> **Extract**
◆ ◆ ◆

Senate debates
Tuesday, 28 October 2025
Questions without Notice
Health Care
2:27 pm
Jenny McAllister (NSW, Australian Labor Party, Minister for the National Disability Insurance Scheme) Share this | Hansard source
I thank Senator Dowling for his question. In May, the Australian people voted for a government that would strengthen Medicare. The Albanese government is doing that through our program to roll out Medicare urgent care clinics right across Australia. When we came to government, we promised 50 urgent care clinics that would deliver bulk-billed care for urgent but non-life-threatening conditions. How many urgent care clinics has the government delivered so far? Colleagues, the answer is 90. It's 90 clinics, and I can inform this chamber that Australians have made more than two million visits to Labor's free Medicare urgent care clinics. The average number of visits to Medicare urgent care clinics has also risen to almost 26,000 per week nationally. We expect this number to grow. We expect it to grow as more clinics open.
Urgent care clinics are a game changer for families. One-third of patients are under the age of 15, and people don't pay a dollar to access these urgent care clinics. All they need is their Medicare card, not their credit card. These clinics are changing the way that people access health care. The Albanese government is expanding the availability of free, urgent health care by opening another 47 Medicare urgent care clinics. That is 14 new clinics in New South Wales, nine in Victoria, 10 in Queensland, six in Western Australia, three in South Australia, one in the Northern Territory, one in the ACT and three more in Tasmania, Senator Dowling. Once we open the full range of urgent care clinics, four out of five Australians will live within a 20-minute drive of an urgent care clinic. That is us delivering health care for Australians.

◆ ◆ ◆

> **Your goal**
Could you reproduce, word for word, the part of the Senate answer on urgent care clinics that opens with the words containing "Urgent care clinics are" and closes with "care for Australians."?

◆ ◆ ◆

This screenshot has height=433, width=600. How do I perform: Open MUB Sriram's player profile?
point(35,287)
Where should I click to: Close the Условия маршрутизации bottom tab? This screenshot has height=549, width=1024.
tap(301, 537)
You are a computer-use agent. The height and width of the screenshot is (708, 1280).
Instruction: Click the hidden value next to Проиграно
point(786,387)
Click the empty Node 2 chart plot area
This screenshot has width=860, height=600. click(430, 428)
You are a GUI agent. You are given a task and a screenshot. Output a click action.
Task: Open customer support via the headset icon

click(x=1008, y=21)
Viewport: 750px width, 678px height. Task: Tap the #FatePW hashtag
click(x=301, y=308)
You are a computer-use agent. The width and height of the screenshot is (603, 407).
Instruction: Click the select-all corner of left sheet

◆ ◆ ◆

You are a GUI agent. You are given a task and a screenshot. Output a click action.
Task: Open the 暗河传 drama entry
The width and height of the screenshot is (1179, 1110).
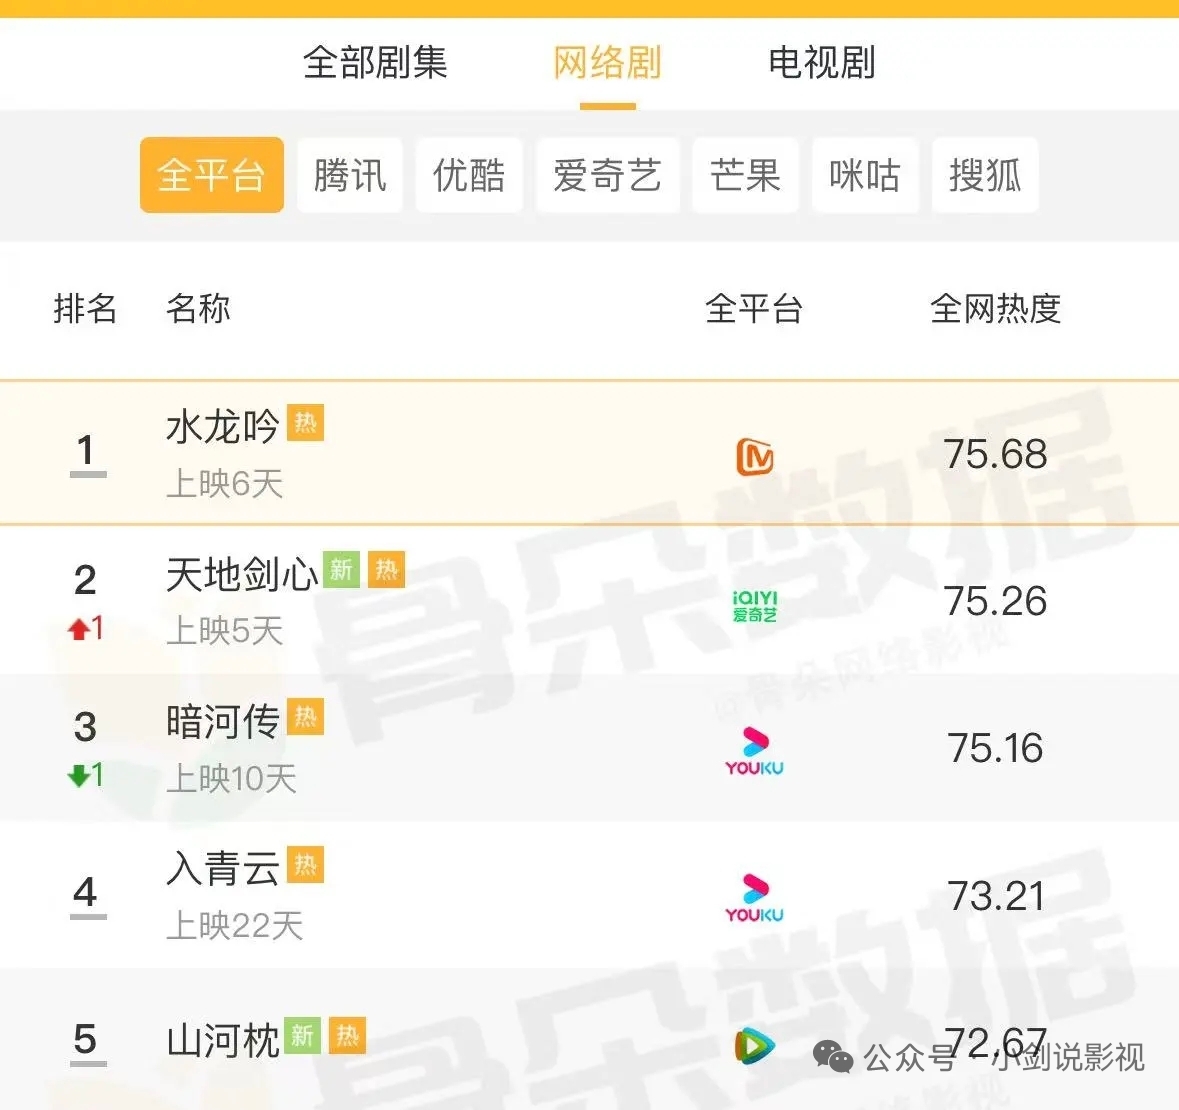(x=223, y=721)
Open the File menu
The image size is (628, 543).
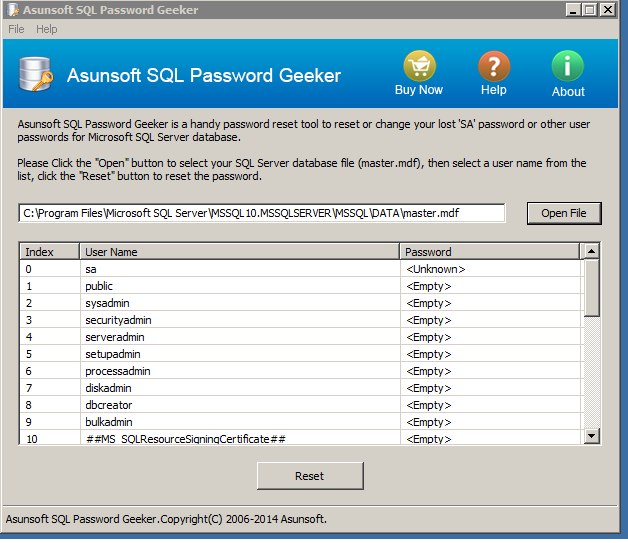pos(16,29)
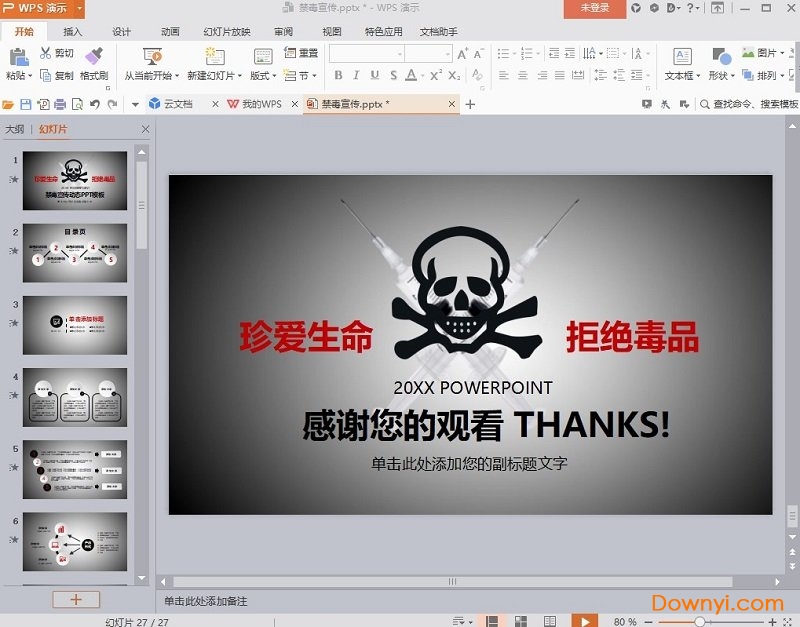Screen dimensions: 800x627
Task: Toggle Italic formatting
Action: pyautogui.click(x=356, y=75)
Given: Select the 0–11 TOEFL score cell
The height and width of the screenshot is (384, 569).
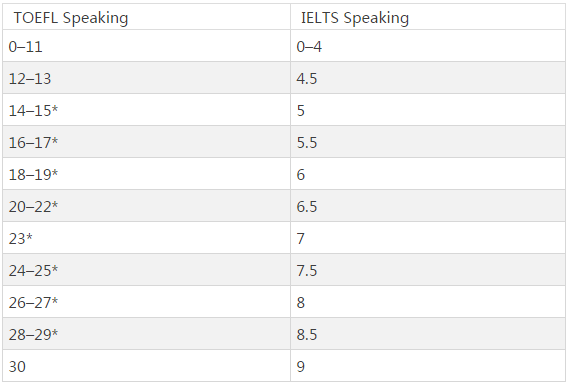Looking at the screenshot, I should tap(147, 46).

◆ ◆ ◆

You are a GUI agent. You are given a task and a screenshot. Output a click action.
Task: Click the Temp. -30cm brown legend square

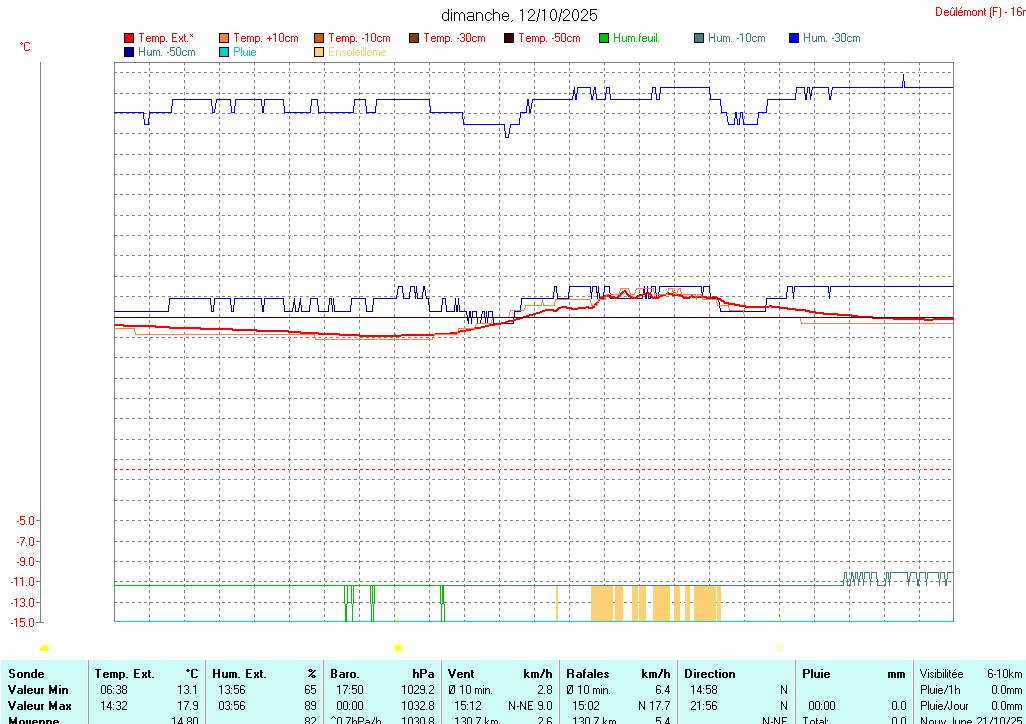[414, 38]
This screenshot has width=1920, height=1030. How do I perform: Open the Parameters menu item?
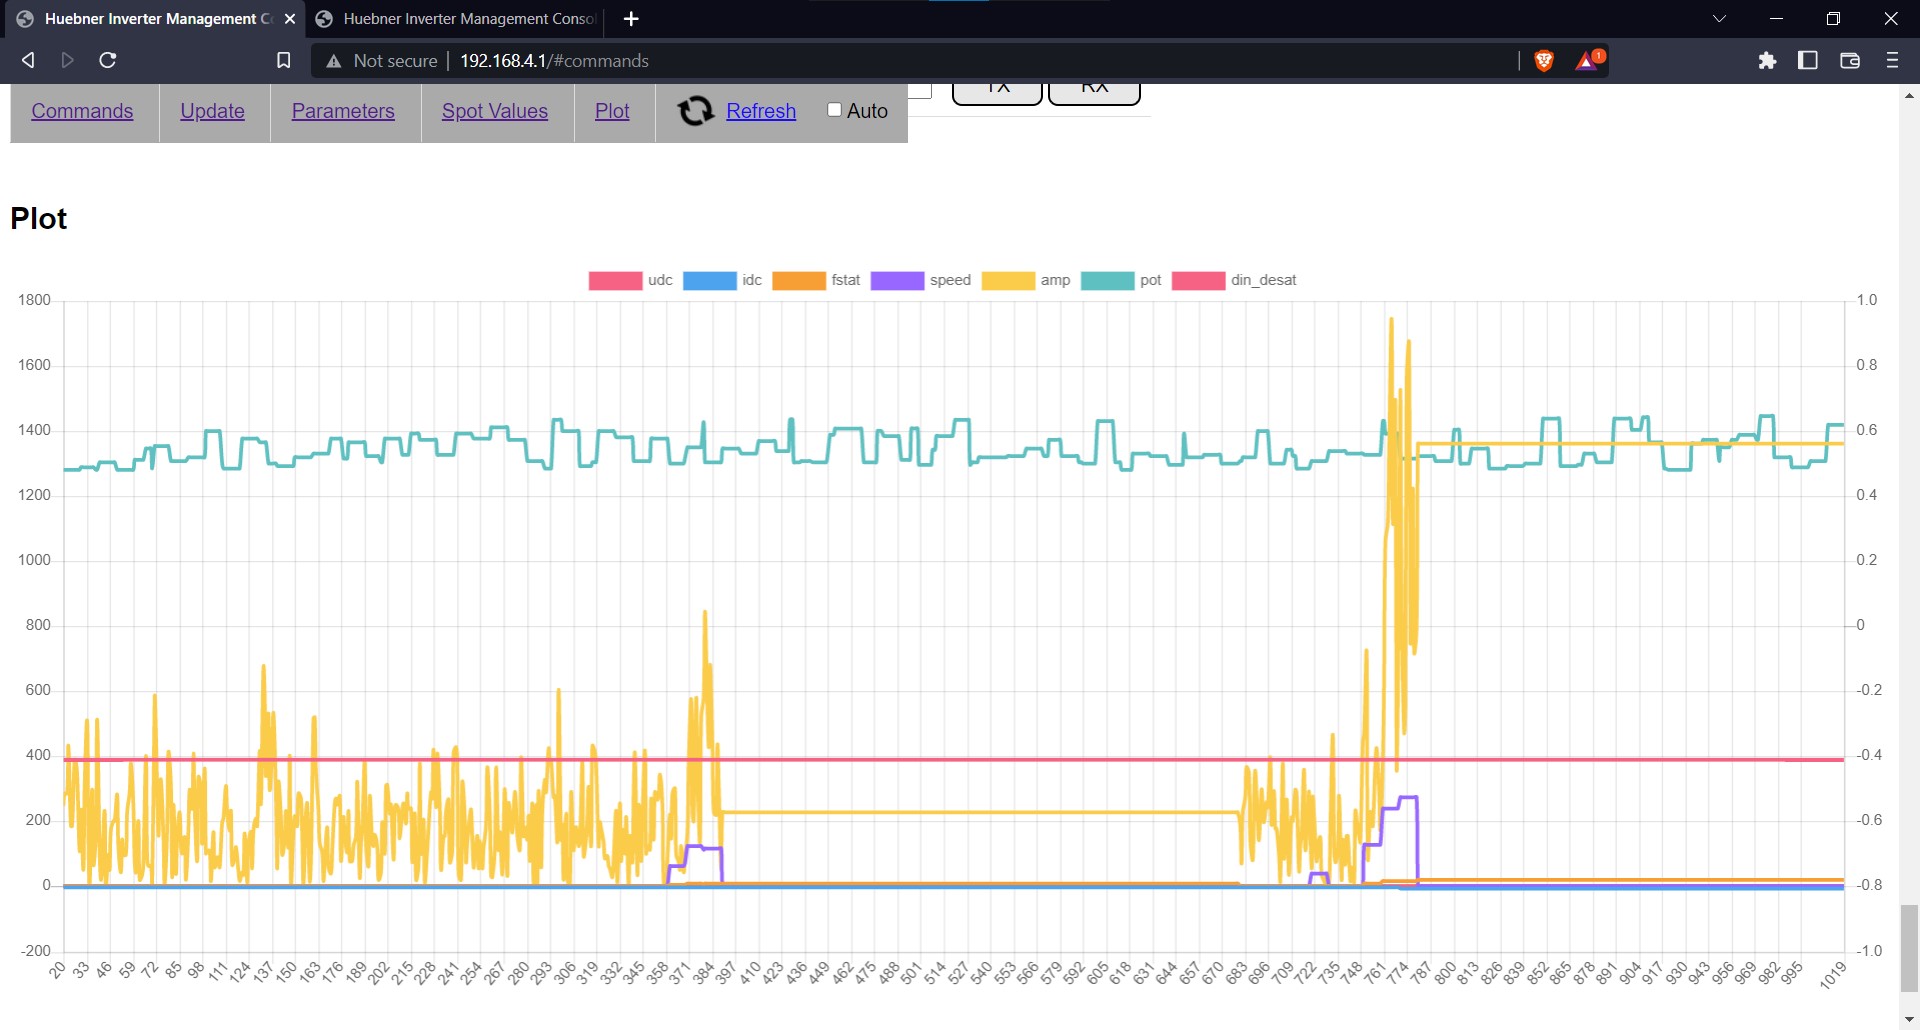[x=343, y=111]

◆ ◆ ◆

> **Response to this exercise**
Urgent care clinics are a game changer for families. One-third of patients are under the age of 15, and people don't pay a dollar to access these urgent care clinics. All they need is their Medicare card, not their credit card. These clinics are changing the way that people access health care. The Albanese government is expanding the availability of free, urgent health care by opening another 47 Medicare urgent care clinics. That is 14 new clinics in New South Wales, nine in Victoria, 10 in Queensland, six in Western Australia, three in South Australia, one in the Northern Territory, one in the ACT and three more in Tasmania, Senator Dowling. Once we open the full range of urgent care clinics, four out of five Australians will live within a 20-minute drive of an urgent care clinic. That is us delivering health care for Australians.